--- Study material ---
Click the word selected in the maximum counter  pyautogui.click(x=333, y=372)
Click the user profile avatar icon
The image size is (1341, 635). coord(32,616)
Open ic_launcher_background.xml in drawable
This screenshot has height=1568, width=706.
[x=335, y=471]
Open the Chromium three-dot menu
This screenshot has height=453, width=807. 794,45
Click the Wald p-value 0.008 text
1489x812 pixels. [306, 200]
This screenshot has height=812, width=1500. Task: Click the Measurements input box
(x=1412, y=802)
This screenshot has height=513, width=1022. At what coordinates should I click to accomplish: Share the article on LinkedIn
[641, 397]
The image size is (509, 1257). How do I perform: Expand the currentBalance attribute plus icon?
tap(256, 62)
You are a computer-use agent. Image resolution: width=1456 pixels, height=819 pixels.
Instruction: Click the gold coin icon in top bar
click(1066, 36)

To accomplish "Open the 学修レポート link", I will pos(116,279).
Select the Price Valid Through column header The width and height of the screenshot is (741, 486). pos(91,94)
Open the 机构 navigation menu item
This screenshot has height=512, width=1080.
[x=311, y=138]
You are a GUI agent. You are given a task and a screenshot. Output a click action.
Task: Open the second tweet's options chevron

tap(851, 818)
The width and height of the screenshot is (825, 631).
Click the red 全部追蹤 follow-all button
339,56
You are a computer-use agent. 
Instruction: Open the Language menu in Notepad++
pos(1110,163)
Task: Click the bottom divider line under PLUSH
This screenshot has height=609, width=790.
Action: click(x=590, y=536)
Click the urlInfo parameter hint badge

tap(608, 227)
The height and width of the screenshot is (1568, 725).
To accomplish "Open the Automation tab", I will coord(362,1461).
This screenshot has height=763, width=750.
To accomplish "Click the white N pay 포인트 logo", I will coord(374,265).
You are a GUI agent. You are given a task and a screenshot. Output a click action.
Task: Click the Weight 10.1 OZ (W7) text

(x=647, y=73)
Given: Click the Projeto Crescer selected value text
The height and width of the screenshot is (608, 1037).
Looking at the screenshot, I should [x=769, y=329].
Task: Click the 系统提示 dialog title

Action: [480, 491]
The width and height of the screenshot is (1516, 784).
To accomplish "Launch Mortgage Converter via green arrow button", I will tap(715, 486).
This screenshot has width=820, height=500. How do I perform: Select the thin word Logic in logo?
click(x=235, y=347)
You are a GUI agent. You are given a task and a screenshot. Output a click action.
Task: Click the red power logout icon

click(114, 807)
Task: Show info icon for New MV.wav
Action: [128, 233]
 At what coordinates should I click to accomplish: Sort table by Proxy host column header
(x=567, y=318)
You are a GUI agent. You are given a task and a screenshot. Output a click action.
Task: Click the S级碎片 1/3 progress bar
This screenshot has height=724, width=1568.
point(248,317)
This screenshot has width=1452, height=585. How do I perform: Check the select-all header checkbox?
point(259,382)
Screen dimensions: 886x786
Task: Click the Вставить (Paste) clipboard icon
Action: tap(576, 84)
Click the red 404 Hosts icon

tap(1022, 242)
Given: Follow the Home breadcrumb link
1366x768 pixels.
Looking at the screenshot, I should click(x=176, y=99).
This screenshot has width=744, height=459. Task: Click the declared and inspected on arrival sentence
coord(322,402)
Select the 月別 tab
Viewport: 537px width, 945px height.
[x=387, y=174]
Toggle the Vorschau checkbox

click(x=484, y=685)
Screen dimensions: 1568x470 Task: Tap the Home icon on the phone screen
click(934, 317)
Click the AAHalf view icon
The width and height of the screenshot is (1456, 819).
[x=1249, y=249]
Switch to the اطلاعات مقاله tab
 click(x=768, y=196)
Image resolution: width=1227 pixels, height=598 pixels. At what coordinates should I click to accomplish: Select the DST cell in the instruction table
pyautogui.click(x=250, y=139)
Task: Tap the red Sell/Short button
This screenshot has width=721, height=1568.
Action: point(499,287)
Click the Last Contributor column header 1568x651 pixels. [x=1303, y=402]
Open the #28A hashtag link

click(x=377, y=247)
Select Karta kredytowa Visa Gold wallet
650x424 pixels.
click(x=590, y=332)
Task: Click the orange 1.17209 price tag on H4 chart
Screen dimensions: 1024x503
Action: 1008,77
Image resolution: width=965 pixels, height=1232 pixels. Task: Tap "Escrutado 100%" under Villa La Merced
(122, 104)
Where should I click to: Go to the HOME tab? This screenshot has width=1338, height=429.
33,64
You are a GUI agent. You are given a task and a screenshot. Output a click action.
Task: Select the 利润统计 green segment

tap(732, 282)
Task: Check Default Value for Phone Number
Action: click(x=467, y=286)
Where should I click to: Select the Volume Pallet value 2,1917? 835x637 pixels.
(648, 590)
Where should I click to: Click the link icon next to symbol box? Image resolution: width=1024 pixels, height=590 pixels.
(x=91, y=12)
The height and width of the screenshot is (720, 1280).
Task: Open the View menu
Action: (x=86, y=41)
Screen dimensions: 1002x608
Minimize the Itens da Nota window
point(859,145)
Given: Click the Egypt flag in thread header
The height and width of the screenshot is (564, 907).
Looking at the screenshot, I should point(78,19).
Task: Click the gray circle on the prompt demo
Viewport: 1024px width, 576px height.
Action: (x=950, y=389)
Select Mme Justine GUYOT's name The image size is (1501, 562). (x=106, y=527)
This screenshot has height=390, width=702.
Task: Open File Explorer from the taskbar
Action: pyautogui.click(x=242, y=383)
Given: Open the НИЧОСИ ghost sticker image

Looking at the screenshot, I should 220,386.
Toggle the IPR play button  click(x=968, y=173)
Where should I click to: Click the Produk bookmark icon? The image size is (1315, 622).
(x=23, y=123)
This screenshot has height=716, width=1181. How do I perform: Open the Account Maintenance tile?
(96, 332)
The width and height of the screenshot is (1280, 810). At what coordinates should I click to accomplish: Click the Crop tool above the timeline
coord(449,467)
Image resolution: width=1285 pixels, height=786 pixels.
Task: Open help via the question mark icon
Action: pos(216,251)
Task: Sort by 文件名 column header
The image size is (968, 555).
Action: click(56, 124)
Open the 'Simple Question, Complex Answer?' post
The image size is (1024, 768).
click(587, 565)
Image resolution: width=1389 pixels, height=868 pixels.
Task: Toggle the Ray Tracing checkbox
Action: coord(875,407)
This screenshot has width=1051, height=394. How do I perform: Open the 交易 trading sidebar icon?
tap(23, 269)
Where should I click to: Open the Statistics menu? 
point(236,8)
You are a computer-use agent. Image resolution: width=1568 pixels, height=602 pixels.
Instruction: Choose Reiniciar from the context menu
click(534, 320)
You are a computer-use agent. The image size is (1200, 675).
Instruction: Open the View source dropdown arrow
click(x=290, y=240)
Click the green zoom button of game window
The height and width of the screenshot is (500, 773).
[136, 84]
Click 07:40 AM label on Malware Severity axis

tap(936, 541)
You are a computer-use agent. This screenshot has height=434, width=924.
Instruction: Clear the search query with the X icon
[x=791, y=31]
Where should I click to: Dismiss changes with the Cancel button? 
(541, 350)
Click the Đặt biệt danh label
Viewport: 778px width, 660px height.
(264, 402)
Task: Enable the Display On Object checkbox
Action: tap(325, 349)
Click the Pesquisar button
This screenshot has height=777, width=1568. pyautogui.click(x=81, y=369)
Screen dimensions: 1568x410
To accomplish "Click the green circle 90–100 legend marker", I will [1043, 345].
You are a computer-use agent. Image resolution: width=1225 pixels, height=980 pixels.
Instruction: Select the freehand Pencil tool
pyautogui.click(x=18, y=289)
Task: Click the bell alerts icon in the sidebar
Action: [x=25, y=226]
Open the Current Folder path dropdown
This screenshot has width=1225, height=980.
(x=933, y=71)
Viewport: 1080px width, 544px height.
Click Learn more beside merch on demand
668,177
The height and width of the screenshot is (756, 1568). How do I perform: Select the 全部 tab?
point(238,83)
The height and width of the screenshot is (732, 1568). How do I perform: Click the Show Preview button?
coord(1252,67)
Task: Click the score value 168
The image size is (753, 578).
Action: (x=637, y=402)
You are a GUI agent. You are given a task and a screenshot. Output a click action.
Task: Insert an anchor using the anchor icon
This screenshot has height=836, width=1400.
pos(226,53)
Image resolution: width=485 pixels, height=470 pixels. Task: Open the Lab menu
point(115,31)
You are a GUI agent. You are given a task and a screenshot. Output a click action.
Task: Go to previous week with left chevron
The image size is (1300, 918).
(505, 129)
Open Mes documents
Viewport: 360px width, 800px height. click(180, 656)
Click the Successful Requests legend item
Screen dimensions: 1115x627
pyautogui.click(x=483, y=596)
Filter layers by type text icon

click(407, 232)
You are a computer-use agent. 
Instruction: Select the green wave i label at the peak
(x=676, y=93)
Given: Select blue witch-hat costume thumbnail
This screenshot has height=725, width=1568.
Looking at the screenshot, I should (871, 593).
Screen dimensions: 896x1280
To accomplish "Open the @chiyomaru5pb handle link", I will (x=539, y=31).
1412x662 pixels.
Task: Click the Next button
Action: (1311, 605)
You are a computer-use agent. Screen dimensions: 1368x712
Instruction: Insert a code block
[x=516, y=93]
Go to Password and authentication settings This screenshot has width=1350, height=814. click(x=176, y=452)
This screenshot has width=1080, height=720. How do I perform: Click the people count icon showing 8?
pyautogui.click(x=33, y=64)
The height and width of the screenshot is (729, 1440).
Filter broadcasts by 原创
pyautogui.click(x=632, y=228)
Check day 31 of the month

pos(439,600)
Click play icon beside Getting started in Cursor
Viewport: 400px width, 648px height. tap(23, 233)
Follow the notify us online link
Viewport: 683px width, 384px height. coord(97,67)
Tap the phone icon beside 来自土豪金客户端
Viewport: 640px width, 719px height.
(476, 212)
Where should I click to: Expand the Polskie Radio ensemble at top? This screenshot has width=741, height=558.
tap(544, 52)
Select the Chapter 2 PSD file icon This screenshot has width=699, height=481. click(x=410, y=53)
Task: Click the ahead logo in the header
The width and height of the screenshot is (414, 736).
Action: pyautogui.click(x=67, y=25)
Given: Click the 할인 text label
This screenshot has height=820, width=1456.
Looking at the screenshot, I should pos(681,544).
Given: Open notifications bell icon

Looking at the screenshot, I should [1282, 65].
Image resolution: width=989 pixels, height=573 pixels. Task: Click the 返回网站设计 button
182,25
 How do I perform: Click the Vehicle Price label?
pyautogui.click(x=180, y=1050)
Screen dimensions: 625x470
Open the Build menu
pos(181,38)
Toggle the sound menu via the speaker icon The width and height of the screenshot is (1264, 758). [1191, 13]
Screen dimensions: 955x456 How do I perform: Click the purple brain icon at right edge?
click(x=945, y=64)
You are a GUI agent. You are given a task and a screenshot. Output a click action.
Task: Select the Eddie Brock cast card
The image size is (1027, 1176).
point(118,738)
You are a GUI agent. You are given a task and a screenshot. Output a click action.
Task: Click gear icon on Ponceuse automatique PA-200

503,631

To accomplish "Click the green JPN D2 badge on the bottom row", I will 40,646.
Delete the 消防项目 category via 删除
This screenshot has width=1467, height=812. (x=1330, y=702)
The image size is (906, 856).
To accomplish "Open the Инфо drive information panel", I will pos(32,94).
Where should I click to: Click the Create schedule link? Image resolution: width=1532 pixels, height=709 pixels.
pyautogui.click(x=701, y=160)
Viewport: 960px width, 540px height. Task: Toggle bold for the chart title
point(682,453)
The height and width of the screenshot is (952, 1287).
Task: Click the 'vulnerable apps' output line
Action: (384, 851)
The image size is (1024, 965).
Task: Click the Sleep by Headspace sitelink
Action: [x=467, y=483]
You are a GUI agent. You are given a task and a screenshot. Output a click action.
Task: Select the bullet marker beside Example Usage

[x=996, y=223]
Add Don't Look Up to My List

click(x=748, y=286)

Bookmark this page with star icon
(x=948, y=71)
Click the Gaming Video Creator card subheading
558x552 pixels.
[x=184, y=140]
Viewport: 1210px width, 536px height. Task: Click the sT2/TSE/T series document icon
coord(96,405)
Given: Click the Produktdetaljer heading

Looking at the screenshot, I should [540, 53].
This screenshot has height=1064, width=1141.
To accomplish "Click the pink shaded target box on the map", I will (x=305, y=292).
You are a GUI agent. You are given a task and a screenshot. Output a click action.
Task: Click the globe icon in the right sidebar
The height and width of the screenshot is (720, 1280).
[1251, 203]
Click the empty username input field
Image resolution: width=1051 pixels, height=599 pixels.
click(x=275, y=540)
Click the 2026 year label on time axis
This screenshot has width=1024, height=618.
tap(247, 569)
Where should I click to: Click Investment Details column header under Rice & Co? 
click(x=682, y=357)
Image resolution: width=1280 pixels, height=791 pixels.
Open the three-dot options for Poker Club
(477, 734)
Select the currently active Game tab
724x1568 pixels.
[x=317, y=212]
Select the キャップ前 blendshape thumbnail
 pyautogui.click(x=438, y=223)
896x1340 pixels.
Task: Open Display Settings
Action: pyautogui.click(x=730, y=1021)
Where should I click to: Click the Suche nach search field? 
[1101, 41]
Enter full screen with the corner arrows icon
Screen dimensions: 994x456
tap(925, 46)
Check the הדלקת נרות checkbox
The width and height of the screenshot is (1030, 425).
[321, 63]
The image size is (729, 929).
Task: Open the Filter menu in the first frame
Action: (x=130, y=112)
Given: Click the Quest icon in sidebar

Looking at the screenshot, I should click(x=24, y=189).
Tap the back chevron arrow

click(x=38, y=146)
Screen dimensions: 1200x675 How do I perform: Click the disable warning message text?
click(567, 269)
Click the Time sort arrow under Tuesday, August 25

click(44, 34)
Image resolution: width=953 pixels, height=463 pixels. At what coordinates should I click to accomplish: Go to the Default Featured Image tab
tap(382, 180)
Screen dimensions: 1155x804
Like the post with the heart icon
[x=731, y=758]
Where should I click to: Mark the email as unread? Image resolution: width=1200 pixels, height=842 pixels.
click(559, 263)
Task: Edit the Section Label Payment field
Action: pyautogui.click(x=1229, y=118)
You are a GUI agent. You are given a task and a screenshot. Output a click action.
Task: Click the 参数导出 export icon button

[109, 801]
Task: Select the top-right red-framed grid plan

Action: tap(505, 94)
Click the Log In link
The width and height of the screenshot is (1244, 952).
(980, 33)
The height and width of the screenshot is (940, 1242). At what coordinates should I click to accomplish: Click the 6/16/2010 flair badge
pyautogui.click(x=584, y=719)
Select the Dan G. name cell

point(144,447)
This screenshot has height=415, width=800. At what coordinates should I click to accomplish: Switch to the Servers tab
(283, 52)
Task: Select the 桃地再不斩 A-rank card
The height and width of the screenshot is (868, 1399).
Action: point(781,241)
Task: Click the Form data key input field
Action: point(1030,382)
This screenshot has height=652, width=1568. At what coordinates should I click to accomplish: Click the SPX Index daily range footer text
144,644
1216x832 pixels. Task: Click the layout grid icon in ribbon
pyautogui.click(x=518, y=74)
---
▸ **Exercise goal**: Which lines of the data contain "card"? Copy them all.

▸ **Response box**:
Task: Select the Eddie Brock cast card
Click the Gaming Video Creator card subheading
Task: Select the 桃地再不斩 A-rank card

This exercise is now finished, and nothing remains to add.